第9章:安らぎの場所《断章2》
【SIDE:鳴海朔也】
「ふぅ、さすが温泉……素晴らしい」
海を満喫して俺は星野家のお風呂に入っていた。
自宅に檜風呂の温泉とは、なんという贅沢なことか。
心地よい温泉のお湯につかりながら俺は視線を隣に向ける。
「雫さん、恥ずかしがってないでこちらにきてください」
「う、うるさいっ」
顔を真っ赤にさせちゃって、可愛い所もあるものだ。
うむ、もしや彼女は押しに弱いのか?
「勝負に負けたのは私が悪い。だからって、一緒にお風呂は……」
「ありなんじゃないですか? 恋人同士ですし」
「お前はすぐに恋人って言うけども、まだ慣れていない私にハードルを上げすぎ」
「その辺も含めて慣れてくださいよ」
俺と距離を取ろうとする雫さんに俺はにやけていた。
勝負に勝った俺のお願いは一緒にお風呂に入ると言う下心満載のものだった。
最初は怒っていたが、負けは負けと言うことで彼女もこうして湯船につかっている。
「恋人、か……。私はちゃんとお前の恋人して付き合えてる?」
「自信を持ってくださいよ」
「分からないの。この気持ちも、いろいろと初めての事ばかりだし。
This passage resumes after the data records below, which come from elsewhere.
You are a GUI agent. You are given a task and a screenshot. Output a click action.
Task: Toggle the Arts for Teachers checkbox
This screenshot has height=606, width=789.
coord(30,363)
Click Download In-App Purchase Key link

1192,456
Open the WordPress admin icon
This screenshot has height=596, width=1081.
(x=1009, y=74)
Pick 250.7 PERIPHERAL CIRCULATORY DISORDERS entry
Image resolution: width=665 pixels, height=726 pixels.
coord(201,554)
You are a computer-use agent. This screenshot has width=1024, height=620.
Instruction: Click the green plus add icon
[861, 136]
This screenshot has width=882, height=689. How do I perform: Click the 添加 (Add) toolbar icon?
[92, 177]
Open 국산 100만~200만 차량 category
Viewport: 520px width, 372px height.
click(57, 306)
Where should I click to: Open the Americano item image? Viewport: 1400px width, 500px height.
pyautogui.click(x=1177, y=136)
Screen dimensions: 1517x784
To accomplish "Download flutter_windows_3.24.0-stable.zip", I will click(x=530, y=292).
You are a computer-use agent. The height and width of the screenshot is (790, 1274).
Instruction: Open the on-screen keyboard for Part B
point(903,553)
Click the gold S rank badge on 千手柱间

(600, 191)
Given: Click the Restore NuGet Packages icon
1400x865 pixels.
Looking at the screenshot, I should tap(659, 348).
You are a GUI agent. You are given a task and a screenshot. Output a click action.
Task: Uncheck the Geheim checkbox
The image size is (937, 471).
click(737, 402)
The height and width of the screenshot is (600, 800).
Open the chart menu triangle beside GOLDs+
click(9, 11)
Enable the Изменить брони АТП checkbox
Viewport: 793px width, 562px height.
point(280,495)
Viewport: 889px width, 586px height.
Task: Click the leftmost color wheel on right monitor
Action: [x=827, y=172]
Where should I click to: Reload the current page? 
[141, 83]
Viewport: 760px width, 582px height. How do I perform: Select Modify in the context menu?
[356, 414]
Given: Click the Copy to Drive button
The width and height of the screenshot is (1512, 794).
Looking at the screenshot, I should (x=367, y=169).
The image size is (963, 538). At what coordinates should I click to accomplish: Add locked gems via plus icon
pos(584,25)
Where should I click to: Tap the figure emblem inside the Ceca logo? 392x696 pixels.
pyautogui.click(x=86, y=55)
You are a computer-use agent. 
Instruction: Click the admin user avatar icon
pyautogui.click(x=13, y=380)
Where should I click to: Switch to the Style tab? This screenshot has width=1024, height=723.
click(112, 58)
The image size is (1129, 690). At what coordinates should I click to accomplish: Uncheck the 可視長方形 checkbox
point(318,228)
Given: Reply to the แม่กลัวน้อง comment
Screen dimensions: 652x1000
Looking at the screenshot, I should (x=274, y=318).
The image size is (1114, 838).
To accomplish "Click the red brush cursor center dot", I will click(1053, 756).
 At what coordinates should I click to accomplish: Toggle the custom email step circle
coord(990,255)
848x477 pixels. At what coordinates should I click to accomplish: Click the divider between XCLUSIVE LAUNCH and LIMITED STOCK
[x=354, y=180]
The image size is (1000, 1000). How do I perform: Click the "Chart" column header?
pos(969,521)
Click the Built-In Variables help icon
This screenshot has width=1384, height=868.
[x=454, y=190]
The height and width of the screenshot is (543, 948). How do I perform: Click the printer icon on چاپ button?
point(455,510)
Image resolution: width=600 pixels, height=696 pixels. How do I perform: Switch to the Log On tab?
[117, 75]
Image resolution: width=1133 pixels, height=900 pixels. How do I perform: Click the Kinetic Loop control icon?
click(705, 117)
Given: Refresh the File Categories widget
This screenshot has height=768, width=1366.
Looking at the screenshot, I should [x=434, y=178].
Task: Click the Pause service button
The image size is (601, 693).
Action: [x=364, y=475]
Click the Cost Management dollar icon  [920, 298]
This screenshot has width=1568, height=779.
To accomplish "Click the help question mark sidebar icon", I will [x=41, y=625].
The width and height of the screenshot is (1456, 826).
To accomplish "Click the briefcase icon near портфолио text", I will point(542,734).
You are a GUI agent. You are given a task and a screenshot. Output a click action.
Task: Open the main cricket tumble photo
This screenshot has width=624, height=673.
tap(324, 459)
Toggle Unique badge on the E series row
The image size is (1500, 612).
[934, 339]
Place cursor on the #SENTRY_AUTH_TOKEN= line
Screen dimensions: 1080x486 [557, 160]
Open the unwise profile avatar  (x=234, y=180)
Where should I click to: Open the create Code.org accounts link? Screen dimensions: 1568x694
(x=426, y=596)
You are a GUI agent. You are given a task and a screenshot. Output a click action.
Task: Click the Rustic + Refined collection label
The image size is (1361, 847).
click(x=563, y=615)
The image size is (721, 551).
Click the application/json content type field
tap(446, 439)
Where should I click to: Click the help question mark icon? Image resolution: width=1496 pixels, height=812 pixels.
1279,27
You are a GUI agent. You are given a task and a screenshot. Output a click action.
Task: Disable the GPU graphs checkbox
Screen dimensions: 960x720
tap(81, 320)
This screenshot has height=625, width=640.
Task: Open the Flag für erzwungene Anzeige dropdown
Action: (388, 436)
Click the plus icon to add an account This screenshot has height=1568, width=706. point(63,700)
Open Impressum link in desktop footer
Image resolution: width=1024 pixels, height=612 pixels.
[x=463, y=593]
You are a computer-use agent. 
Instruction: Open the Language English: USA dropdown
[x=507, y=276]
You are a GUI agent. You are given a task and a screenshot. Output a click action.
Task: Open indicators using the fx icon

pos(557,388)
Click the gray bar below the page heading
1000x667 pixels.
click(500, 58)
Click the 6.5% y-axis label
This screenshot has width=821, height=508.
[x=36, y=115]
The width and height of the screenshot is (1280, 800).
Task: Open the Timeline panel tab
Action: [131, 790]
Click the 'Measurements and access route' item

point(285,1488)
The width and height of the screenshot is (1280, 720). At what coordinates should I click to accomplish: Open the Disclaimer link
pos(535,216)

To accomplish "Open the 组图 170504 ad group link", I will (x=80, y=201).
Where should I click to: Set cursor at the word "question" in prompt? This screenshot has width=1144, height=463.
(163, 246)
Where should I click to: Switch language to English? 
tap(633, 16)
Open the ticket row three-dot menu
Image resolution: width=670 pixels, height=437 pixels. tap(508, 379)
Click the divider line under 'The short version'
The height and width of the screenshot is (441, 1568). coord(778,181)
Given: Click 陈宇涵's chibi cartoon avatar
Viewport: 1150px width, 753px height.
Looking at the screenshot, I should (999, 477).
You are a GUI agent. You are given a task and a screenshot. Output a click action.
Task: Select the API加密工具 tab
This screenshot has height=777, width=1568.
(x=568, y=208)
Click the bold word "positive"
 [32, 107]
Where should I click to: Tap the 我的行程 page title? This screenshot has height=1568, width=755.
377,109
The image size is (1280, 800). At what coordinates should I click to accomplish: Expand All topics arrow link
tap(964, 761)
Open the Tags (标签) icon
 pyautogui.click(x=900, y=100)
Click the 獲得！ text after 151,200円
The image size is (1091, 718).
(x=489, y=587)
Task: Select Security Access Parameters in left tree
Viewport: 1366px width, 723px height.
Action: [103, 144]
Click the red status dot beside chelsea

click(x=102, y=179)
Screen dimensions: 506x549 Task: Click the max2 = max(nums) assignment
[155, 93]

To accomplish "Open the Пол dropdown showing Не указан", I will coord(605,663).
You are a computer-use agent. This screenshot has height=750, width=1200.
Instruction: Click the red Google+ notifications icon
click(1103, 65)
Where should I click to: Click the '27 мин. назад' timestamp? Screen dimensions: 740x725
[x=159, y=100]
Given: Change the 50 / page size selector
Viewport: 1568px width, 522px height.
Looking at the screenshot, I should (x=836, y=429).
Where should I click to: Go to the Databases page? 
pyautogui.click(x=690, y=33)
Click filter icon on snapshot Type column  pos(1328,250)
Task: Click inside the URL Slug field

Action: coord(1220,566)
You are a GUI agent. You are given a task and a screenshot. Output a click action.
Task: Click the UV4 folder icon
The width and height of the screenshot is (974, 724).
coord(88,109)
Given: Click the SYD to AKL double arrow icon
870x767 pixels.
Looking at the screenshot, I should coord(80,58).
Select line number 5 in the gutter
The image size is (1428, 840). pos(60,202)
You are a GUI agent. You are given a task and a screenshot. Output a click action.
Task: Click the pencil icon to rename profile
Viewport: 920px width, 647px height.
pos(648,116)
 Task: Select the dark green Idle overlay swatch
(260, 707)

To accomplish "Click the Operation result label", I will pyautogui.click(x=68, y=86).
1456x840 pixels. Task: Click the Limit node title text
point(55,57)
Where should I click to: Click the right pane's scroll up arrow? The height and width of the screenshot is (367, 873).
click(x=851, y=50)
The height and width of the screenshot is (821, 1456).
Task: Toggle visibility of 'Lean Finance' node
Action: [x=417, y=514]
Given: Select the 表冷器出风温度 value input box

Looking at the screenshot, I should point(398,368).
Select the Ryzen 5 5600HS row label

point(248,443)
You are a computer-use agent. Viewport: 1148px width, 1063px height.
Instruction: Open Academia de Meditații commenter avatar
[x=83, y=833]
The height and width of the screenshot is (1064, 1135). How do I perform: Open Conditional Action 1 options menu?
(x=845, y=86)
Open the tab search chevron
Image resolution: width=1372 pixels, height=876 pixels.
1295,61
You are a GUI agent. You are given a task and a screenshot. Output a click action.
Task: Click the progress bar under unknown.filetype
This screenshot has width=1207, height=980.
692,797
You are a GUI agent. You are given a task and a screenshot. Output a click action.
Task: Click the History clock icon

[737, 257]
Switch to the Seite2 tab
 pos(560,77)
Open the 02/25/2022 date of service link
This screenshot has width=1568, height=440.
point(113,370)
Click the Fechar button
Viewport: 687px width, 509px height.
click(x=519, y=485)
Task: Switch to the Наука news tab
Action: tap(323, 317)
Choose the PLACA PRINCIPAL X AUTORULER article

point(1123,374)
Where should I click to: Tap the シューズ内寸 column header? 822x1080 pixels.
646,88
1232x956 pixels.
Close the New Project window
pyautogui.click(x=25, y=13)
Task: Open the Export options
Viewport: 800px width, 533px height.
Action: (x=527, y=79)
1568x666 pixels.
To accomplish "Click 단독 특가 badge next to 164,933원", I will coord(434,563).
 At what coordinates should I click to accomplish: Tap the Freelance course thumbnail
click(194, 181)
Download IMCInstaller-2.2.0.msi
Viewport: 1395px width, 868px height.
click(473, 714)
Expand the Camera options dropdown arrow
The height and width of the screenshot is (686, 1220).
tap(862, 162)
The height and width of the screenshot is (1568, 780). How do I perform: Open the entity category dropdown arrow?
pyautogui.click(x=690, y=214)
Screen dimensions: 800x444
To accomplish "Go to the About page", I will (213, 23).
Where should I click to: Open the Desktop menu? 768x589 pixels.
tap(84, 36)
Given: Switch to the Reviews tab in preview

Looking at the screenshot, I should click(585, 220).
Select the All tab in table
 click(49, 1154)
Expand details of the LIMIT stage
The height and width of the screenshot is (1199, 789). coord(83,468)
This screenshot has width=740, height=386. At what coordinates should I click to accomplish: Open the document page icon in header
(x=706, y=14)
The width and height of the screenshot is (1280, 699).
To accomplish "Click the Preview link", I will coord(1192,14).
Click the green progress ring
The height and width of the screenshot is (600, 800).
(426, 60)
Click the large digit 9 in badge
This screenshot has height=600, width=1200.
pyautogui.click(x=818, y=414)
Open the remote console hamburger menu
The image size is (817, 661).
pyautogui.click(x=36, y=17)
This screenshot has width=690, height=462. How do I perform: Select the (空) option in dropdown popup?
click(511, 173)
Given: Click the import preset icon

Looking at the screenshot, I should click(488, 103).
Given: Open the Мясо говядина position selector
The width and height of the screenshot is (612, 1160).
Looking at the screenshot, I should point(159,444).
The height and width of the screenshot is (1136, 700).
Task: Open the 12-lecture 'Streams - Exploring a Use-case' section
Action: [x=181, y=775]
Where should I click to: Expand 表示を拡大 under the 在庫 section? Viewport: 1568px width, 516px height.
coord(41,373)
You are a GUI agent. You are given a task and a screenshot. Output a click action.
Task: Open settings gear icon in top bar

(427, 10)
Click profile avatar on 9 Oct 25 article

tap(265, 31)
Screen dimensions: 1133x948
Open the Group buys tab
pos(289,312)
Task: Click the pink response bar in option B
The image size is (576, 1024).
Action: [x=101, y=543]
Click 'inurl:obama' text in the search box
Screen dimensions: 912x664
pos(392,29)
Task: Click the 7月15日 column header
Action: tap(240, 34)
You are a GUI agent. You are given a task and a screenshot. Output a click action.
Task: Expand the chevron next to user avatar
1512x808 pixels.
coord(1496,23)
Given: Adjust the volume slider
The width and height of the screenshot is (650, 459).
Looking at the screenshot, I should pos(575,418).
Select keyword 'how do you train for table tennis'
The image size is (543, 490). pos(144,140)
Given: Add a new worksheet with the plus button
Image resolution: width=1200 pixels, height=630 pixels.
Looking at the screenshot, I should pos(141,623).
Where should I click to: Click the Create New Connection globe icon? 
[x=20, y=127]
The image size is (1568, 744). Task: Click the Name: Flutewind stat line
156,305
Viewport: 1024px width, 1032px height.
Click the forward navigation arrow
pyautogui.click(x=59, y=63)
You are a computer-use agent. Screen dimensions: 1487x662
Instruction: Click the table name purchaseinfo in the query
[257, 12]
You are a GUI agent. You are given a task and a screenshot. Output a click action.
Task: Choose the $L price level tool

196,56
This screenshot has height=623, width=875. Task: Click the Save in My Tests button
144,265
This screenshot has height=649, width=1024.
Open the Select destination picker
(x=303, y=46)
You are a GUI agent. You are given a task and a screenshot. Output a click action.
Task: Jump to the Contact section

この年で、恋に浮かれるとは思いもしてなかったもの」
雫さんに告白されてから数日。
俺の中で彼女を思う気持ちはかなり強くなっている。
付き合ってみて分かるのは思っていたよりも弱い人と言うことだ。
前に由愛ちゃんが言っていた通り、決して彼女は強くはない。
「恋って不思議なものね」
「……人間にとって一番の幸せは恋愛をすることだと思います」
「私は一人でカラオケをしているときが幸せだわ」
「それは寂しいので卒業してくださいね」
おひとり様の趣味からはぜひとも卒業してもらいたい。
付き合っていくうちに、もっと雫さんの事を知りたいと思う。
タオル一枚の姿は先程の水着姿よりも艶めかしい。
「雫さんは肌とかすごく綺麗ですよね?」
「それは、今までの元恋人と比べて?」
「い、いえ、そういうわけでは……」
彼女は拗ねてる様子を見せながら俺に少しだけ近づいてくれる。
雫さんは俺の恋愛遍歴に非常に敏感である。
そりゃ、俺も大学時代は色々と遊んでたからなぁ。
「……気持ちのいいお湯です」
「この温泉は私も小さな頃から気に入ってるの」
「美人と温泉、素晴らしい」
「お前はホントに欲望に素直な奴だわ」
のんびりとお湯につかり、遊んで疲れた身体を癒す。
「先程の話に戻るけども、鳴海はいろんな女性と恋をしてきたのよね?」
「……その話っすか。そんなに気になります?」
「単純に恋愛経験の差の話よ。私は相手がどんな相手と恋愛してきたのかが気になるだけ。恋愛遍歴っていうべきかしら」
「俺はそんなに相手の恋愛遍歴は気にしませんよ。相手の人生も人それぞれですし。雫さんは誰か今まで好きになるような人、いなかったんですか?」
いくら雫さんでもひとりくらいはいたのではないか?
「……いないわ。恋愛なんて鬱陶しいと思ってたし、私の性格的に男を傍に寄せつける事もなかったから。思えば、私って結構、寂しい人生かも」
「えー。今さら自覚ですか。お友達も少ないですよね」
遅すぎますよ、雫さん。
わかっていても、それを認めたくないものだろう。
「うるさいなぁ、放っておいて。私は基本的に何でもひとりでするのが好きなのよ」
「どちらかと言えば、孤独を嫌う性格だと思いましたが」
「うっ……」
言葉に詰まってしょげる彼女。
もう少し、交友関係を広げる必要はありそうだ。
「それで話を戻すけど、鳴海の話を聞かせなさい」
「まだそっちに戻ります? 言っておきますけど、俺の恋愛もそんなに大した事じゃないですけどね。特に大学生の頃なんてそれはもうひどくて……」
学生時代はモテまくったのはいいが、逆にかなり女に敵も作っていたりして、今さらながらひどい奴だと自分でも思う。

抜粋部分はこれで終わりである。